Invited Speaker: Liang Han
Biography
Dr. Liang is an Assistant Professor in the Department of Bioinformatics and Computational Biology at the University of Texas MD Anderson Cancer Center. He is also an Assistant Professor of Baylor College of Medicine and a regular faculty member of the University of Texas Graduate School of Biomedical Sciences at Houston. He received Ph.D. training from the Quantitative and Computational Biology program at Princeton University, which provides graduate education in the interface of biology, the physical sciences, and computational science. His PhD thesis (advisor, Dr. Laura Landweber) is about RNA informatics on translation termination and alternative splicing. As a postdoctoral researcher, Dr. Liang completed three years of research on computational and evolutionary genomics with Dr.
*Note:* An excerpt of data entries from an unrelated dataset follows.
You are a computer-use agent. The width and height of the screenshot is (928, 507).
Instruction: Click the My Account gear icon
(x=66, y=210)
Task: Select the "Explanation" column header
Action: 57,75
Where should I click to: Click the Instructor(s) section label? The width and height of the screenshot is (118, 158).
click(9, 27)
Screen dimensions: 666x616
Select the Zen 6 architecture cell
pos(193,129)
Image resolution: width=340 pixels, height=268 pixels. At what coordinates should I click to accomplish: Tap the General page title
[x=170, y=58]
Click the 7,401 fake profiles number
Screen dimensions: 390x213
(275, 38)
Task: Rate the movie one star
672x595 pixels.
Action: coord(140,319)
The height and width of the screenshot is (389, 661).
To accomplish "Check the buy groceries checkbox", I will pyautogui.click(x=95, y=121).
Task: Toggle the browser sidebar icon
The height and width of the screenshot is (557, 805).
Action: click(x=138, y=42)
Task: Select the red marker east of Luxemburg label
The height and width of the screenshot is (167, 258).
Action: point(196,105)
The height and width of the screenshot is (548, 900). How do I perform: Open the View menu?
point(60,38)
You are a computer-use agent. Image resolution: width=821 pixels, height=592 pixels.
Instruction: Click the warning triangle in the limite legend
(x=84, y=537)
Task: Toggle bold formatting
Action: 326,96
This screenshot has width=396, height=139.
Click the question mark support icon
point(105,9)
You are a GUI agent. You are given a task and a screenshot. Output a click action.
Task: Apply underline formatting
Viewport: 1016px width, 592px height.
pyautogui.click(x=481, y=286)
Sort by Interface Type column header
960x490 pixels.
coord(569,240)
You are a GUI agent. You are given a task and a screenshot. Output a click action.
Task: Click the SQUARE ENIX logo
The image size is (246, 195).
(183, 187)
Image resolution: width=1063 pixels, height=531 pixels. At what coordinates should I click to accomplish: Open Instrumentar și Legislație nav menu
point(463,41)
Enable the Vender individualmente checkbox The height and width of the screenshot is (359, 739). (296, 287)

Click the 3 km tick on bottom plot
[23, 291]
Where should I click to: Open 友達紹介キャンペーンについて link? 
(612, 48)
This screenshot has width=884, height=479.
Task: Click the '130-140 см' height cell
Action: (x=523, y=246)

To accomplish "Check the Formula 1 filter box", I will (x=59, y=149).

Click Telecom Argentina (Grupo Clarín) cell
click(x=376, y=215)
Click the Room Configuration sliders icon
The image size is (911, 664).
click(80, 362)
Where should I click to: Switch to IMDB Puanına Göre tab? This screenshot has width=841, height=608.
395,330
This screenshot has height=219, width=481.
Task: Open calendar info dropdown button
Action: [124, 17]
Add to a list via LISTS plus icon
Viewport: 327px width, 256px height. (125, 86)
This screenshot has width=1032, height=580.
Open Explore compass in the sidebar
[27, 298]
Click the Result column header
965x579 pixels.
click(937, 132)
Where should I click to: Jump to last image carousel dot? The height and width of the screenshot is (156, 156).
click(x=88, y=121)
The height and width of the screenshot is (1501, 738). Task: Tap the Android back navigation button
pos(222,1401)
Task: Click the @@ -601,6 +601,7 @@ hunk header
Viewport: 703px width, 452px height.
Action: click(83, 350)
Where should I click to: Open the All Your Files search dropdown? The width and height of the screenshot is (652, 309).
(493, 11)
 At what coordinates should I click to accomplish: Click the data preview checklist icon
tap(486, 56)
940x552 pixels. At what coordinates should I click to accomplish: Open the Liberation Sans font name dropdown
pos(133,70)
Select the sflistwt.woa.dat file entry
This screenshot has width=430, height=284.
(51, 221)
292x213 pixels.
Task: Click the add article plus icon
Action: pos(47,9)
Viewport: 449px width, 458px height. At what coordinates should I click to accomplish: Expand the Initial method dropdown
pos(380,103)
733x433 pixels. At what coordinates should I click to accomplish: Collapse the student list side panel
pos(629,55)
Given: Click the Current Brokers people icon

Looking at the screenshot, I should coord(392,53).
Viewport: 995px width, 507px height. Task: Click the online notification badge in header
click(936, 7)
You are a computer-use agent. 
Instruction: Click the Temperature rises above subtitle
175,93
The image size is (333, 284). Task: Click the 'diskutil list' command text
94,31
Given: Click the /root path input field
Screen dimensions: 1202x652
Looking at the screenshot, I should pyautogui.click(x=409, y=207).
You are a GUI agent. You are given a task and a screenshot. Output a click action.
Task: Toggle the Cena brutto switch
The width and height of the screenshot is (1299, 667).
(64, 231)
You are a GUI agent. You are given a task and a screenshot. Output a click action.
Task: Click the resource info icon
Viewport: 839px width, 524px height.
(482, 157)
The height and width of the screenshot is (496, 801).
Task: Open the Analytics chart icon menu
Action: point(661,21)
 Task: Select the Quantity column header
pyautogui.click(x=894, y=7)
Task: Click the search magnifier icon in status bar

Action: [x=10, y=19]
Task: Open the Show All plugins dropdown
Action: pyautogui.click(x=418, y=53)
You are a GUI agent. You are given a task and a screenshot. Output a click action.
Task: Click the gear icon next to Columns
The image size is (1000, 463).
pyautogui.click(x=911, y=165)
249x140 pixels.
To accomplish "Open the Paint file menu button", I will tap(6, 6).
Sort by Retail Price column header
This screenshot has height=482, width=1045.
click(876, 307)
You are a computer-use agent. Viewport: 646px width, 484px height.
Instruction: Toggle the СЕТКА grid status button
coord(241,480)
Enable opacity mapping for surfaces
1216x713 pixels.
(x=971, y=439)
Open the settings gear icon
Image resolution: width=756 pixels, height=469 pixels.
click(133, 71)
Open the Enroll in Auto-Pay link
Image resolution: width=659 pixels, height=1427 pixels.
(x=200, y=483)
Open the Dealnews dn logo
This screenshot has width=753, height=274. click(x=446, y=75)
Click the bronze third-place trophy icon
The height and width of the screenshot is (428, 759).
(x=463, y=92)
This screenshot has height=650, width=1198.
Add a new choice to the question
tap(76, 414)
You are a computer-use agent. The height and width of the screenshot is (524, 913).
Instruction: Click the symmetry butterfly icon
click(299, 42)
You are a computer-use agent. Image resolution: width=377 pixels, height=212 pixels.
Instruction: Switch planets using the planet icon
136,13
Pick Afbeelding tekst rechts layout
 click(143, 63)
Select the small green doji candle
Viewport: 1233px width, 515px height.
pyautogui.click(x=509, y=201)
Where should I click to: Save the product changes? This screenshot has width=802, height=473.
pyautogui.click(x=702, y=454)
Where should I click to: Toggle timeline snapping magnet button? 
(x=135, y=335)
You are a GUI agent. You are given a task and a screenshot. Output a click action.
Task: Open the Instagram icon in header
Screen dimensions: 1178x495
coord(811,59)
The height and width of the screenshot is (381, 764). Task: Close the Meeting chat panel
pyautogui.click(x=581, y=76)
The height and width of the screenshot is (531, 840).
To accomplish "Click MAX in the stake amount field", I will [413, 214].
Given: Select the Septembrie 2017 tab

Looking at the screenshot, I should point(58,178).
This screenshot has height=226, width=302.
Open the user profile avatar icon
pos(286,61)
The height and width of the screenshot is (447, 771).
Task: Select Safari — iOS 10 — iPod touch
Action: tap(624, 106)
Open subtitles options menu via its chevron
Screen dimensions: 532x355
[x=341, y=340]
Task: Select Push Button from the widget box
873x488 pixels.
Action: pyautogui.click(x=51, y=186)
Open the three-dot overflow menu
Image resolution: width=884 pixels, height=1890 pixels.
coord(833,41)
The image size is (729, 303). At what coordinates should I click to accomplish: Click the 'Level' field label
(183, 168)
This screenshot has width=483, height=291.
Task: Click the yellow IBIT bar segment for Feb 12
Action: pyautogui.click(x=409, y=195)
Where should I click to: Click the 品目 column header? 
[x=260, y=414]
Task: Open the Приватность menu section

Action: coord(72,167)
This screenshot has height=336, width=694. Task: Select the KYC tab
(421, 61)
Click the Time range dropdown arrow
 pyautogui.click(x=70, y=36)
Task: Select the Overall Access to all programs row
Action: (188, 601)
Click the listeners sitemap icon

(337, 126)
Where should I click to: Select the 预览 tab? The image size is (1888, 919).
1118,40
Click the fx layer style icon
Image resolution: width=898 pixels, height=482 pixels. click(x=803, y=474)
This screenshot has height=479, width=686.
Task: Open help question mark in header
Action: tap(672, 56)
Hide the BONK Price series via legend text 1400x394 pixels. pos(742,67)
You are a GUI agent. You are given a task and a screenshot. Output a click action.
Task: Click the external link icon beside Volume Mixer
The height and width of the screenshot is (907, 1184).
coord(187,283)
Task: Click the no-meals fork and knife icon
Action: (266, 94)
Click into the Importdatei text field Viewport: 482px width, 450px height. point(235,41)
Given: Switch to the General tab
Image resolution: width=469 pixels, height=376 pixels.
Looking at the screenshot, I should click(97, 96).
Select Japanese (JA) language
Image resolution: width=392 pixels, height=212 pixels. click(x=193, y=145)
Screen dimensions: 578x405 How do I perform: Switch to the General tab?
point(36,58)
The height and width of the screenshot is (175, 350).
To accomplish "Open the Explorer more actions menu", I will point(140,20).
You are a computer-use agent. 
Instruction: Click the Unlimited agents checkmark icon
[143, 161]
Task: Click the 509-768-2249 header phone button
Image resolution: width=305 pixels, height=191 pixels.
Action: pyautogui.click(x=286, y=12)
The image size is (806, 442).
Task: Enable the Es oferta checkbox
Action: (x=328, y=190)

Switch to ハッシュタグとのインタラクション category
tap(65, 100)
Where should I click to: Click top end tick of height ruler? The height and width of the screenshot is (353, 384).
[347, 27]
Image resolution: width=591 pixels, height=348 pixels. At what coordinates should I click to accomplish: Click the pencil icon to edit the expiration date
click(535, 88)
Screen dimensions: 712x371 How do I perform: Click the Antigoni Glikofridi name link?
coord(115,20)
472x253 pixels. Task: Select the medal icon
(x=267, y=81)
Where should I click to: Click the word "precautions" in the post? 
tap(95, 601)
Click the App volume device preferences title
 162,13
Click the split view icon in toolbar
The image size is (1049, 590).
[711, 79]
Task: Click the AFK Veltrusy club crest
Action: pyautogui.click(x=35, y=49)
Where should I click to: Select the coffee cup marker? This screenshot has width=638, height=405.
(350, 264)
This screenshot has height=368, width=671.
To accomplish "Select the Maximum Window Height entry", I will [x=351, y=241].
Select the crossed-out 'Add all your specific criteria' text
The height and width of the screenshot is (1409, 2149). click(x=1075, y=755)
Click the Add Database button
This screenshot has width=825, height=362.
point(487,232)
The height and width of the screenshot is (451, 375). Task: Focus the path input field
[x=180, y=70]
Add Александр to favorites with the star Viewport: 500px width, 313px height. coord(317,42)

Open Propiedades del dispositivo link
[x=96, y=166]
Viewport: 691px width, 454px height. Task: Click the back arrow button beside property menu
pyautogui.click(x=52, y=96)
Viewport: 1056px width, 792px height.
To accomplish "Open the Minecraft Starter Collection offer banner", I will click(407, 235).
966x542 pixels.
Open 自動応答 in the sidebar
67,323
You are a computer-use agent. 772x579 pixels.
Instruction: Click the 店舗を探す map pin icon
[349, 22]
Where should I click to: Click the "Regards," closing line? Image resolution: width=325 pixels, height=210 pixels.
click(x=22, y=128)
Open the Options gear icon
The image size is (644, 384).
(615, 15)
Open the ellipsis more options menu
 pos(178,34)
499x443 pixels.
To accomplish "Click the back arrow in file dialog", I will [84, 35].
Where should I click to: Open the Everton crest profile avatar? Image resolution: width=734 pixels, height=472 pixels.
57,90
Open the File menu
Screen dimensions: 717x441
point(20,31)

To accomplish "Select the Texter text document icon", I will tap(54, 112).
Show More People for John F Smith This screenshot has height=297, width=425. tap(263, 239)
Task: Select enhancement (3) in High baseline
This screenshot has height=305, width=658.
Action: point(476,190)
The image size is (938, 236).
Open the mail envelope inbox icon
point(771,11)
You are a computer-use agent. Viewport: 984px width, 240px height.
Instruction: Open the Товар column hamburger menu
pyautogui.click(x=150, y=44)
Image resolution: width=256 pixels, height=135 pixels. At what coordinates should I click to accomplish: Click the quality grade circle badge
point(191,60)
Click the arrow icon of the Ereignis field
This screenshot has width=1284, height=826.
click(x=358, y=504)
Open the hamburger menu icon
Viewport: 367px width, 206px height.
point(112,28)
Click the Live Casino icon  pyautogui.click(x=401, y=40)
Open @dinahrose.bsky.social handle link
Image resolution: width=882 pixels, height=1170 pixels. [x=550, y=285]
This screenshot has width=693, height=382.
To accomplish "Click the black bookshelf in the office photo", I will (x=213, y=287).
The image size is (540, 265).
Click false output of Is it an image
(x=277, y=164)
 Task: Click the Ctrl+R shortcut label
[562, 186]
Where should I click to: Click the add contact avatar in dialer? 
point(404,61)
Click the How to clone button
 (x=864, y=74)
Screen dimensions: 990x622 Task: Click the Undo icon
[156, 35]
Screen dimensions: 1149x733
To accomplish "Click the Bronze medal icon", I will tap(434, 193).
Wen-Hsiung Li at the University of Chicago, where his research was about microRNA regulation and gene duplication. Currently, Dr. Liang's research interests include the analysis of next-generation sequencing data, integrative analysis of cancer genomics data, non-coding RNA regulation, and network biology. More information is available at http://odin.mdacc.tmc.edu/~hliang1/.
Abstract
Next-generation sequencing (NGS) has become a powerful approach for biomedical research. In particular, RNA-seq and exome-seq are two major NGS applications with wide interest: one focuses on gene expression quantification; and the other is mainly for somatic mutation identification. In this talk, I will discuss my recent two projects: whole-transcriptome analysis in gastric cancer and exome-seq analysis in endometrial cancer. Through integrating functional genomic data, I will present computational approaches for effective target identification.